Operação do Exército Brasileiro Combate Garimpo Ilegal em Roraima
Em uma ação decisiva no combate ao garimpo ilegal, o Comando Operacional Conjunto Catrimani II, parte das Forças Armadas brasileiras, intensificou suas operações na região de Roraima. Este combate, que começou em 2024, visa desarticular atividades clandestinas nas áreas de proteção ambiental e na terra indígena Yanomami, que tem sofrido severas consequências devido ao garimpo ilegal.
No dia 1º de janeiro de 2026, durante uma operação de fiscalização, uma pista clandestina utilizada para o transporte de insumos ligados à mineração foi descoberta e destruída. A operação contou com o apoio de uma aeronave H-60L Black Hawk, que facilitou a infiltração e exfiltração das tropas, além de equipamentos essenciais para a missão. Após a interdição da pista, as equipes de engenharia do Exército se dedicaram a explorar a área para identificar outras rotas e desmantelar instalações utilizadas pelos garimpeiros.

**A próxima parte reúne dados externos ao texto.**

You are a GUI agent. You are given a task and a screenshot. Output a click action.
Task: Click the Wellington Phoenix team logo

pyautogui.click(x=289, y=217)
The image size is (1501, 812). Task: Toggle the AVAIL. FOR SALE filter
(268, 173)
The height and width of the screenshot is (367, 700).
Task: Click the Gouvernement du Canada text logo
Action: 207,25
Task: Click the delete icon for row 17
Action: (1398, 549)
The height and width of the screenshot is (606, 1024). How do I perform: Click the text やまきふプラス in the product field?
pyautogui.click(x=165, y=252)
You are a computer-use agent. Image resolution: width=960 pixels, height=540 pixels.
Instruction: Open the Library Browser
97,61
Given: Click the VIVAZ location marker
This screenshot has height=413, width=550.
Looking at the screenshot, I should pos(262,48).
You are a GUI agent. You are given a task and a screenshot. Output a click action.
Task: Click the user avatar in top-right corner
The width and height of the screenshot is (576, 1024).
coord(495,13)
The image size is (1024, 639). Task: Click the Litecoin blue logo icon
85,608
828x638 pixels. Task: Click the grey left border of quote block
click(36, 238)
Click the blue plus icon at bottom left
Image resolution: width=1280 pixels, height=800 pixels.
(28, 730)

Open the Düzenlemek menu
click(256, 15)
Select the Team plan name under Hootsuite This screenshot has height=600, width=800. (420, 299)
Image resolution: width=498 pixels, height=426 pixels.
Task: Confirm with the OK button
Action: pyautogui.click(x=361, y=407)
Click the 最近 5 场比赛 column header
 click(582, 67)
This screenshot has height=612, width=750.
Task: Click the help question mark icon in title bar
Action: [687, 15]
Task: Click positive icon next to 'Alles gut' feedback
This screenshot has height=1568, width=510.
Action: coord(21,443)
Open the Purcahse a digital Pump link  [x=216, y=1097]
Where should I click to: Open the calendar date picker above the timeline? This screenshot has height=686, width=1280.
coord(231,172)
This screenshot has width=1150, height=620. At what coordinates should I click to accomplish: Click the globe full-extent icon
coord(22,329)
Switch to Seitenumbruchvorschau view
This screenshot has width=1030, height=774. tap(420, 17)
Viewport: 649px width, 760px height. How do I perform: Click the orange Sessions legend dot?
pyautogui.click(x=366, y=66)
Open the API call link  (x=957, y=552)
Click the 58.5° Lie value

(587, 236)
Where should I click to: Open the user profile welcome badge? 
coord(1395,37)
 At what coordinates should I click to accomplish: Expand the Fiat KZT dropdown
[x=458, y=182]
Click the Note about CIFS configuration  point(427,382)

As ações não pararam por aí. No dia seguinte, 2 de janeiro, as tropas se deslocaram pelos rios da região, onde realizaram operações fluviais nos garimpos conhecidos como “Barão” e “Ouromil”. Durante essas atividades, dois suspeitos foram detidos e, além disso, diversos materiais que estavam sendo utilizados para atividades de exploração mineral ilegal foram apreendidos e destruídos.
Desde abril de 2024, as forças têm realizado patrulhas regulares nos rios Uraricoera e Mucajaí, em um esforço conjunto para monitorar áreas de selva densa e combater o avanço das atividades ilegais que ameaçam o ecossistema local, assim como a segurança dos povos indígenas que habitam essas terras.
Essas operações refletem um esforço contínuo do governo brasileiro para proteger a biodiversidade na Amazônia e garantir que as comunidades indígenas possam viver em segurança, longe das ameaças que o garimpo ilegal representa. O resultado das ações do Comando Operacional Conjunto é um passo significativo na luta contra a exploração não autorizada de recursos naturais, que coloca em risco não apenas a natureza, mas também a integridade cultural e social das populações tradicionais da região.